Ian had the only decent WiFi connection in the village.

Of course it would have to be here.

“Sure,” said Jamieson. “It would be good to brush up my skills.”

And necessary, they both thought. Forensic teams were frequently needed in The Shores, but never seemed to make it to the village.

Chapter Three

Hy and Annabelle were busy stuffing the marigolds into
the hall flowerbed. In a different kind of formation. Thick twists of the orange flowers now spelled out:
The Shores,
and underneath it:
200 years.

They stood up, backs aching from the effort, just as Marlene came out of Moira's house and in a throaty voice, demanded:

“Just what is going on here?”

In a seemingly choreographed motion, Hy and Annabelle stepped back and to the side to reveal their handiwork.

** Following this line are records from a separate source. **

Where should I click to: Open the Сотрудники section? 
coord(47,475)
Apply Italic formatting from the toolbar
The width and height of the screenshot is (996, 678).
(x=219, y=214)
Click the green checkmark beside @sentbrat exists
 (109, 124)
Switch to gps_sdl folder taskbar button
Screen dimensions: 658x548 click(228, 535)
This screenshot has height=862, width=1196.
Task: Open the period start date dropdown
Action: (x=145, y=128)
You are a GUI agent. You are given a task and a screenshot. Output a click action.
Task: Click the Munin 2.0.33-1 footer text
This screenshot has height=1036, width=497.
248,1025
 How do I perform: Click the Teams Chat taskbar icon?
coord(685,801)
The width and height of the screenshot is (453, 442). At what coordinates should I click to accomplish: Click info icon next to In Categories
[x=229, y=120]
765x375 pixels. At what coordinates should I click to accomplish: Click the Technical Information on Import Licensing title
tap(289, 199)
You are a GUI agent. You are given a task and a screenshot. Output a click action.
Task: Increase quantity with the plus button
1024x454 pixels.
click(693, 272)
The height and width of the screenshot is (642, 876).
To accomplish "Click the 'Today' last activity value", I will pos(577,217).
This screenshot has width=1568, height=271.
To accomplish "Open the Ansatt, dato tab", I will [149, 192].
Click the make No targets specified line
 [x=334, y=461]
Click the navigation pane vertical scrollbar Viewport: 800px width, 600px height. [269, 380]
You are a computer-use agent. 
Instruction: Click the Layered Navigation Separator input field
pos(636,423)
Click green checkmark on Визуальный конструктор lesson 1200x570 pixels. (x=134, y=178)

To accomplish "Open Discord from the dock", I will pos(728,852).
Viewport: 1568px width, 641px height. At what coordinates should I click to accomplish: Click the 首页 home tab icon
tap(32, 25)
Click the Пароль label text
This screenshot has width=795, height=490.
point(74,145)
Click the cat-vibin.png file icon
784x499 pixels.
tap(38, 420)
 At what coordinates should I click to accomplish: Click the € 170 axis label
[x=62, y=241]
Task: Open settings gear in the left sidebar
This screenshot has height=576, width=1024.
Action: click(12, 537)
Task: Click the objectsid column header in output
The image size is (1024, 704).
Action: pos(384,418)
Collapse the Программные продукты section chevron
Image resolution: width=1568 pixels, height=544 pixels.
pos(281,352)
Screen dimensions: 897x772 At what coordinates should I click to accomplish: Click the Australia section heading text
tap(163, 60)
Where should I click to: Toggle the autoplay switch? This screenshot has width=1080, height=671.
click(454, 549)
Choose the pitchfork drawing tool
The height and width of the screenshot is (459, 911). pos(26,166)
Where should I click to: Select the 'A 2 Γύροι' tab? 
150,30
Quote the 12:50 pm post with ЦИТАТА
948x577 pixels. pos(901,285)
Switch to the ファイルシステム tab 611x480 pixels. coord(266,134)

Marlene's eyes opened wide. So did her mouth. She couldn't speak. She didn't know what to say. The fact was, the planting here at the hall looked much better than the troops of marigolds descending on the village. But she didn't want to say so.

“I'd like to speak to the community liaison,” she said haughtily.

“You've only to ask. I thought you might have before now.” Hy pulled off a gardening glove and extended her hand to Marlene.

“Hy McAllister. Community liaison for the 200th.”

Marlene sighed. A redhead and a smart Alec. She held out her hand reluctantly.

“Marlene Weeks.”

They shook hands. Hy wiped hers off, before sticking it back in her glove. Marlene, always nervous, had clammy hands.

“You're a native?”

“Excuse me?”

“You were born here?”

Hy smiled and shook her curls. “No. I'm a come from away.”

“Then why are you the community liaison?”

“Because no one else wanted to be.”

“Hyacinth speaks for us.” Gladys Fraser had been tidying up some of the plantings, and stood up straight in her capacity as President of the Women's Institute to lend weight to her pronouncement.

Hy was surprised to receive such solid support from Gladys, who never had much good to say of anyone, and had never truly welcomed Hy as a member of the community.

Hy bet Marlene was from away, too, and that Gladys knew it.

“Thank you, Gladys.” There was a real thread of gratitude in Hy's voice.

“Well, you are from away. But she's from away, too. When it's our from-aways against their from-aways, well, we have to back ours, doncha see?”

“I actually think I do.”

It appeared that Marlene didn't, but Gladys was right about one thing. She was from away – Nova Scotia. Marlene screwed up her face. Opened her mouth a few more times like a fish. In the end, she said nothing – just turned and left. Hy and Annabelle were left to snicker behind her back, offering up a high-five for the victory.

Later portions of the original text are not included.